* _Material for this exercise_

####################

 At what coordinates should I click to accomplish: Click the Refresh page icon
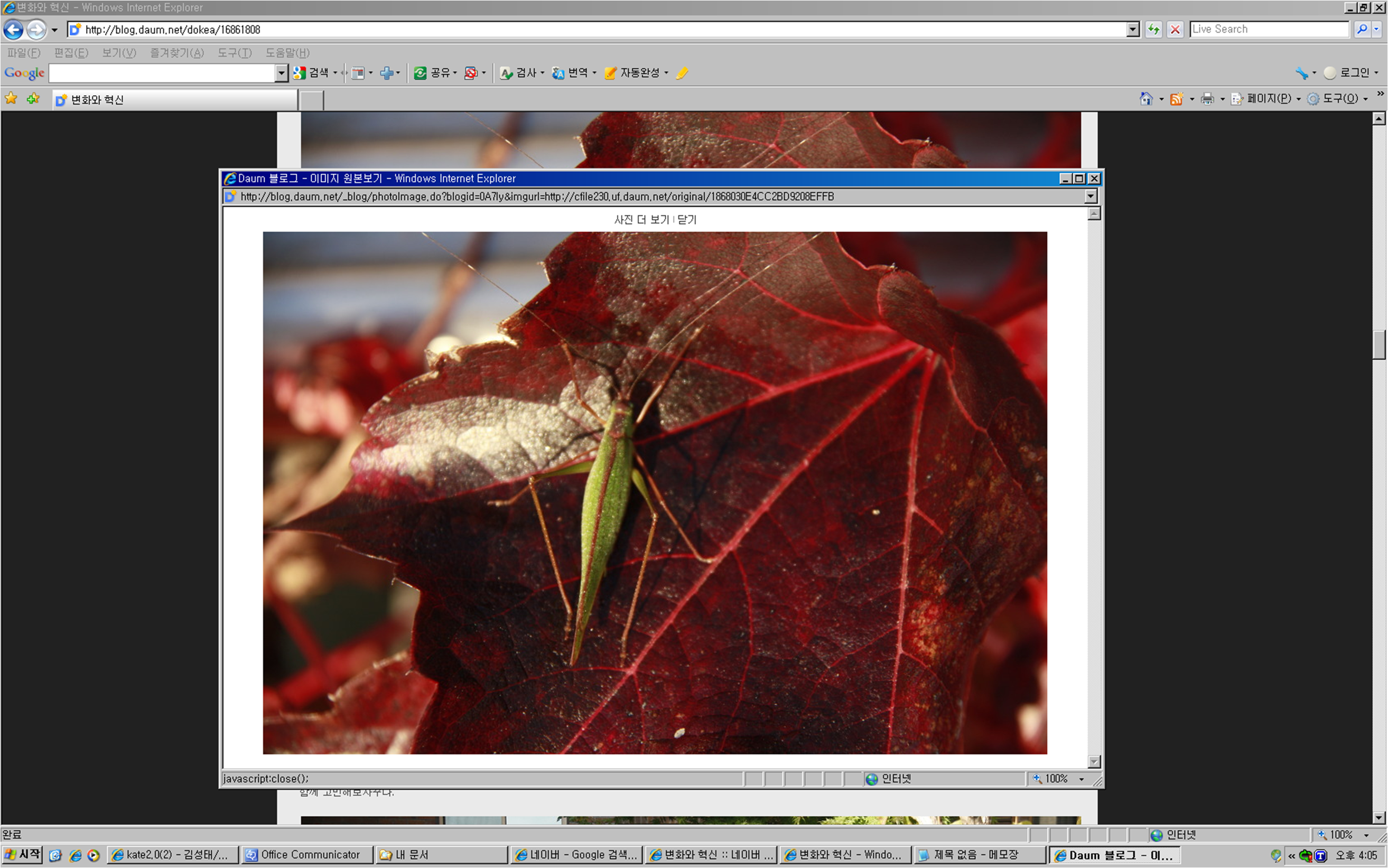coord(1153,29)
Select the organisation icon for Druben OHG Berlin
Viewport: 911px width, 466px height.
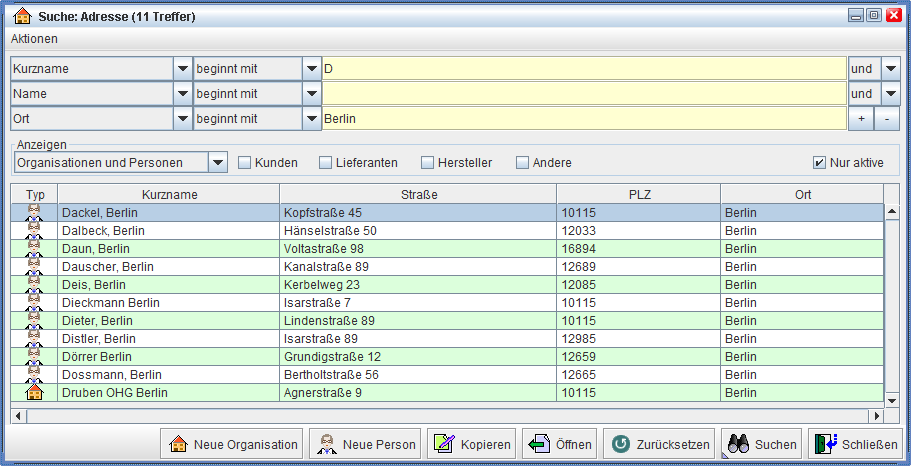34,393
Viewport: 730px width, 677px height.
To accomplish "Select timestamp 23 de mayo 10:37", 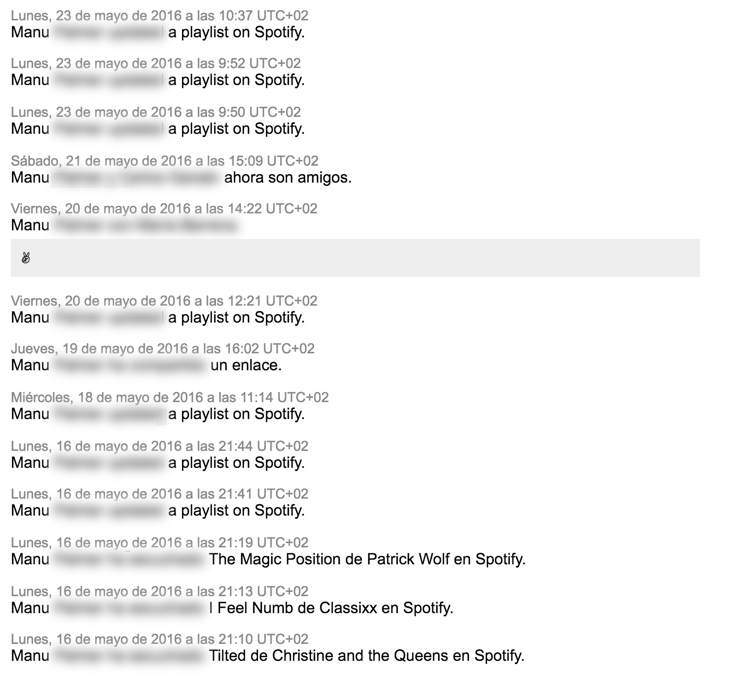I will pos(160,15).
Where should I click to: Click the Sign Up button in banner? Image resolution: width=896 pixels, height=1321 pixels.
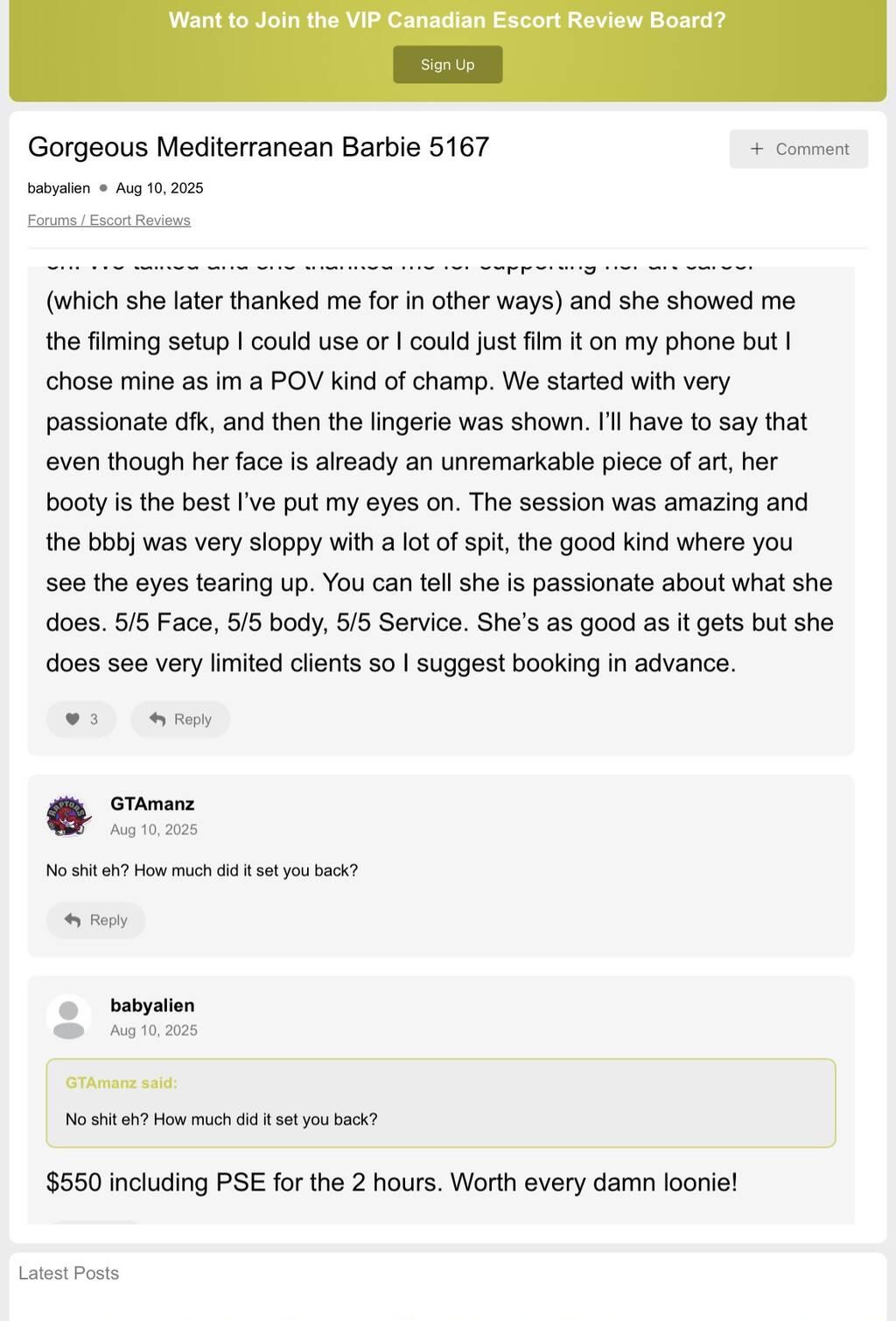(447, 65)
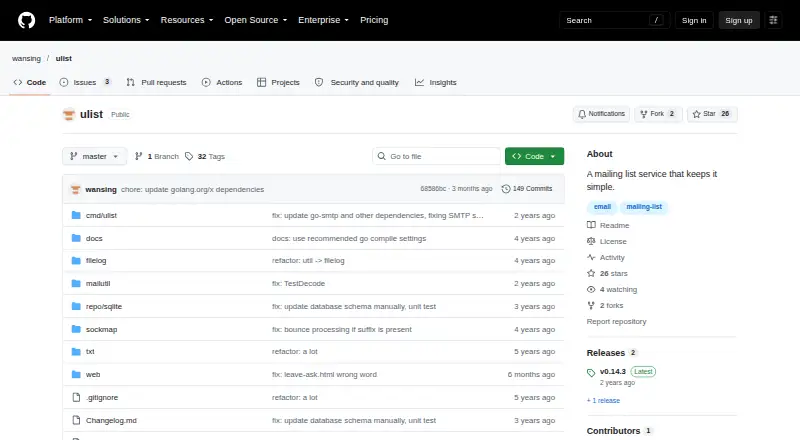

####################

* _Exercise_
Count the lines in the material above that contain the word "click". Give only the number.

* _Exercise answer_
2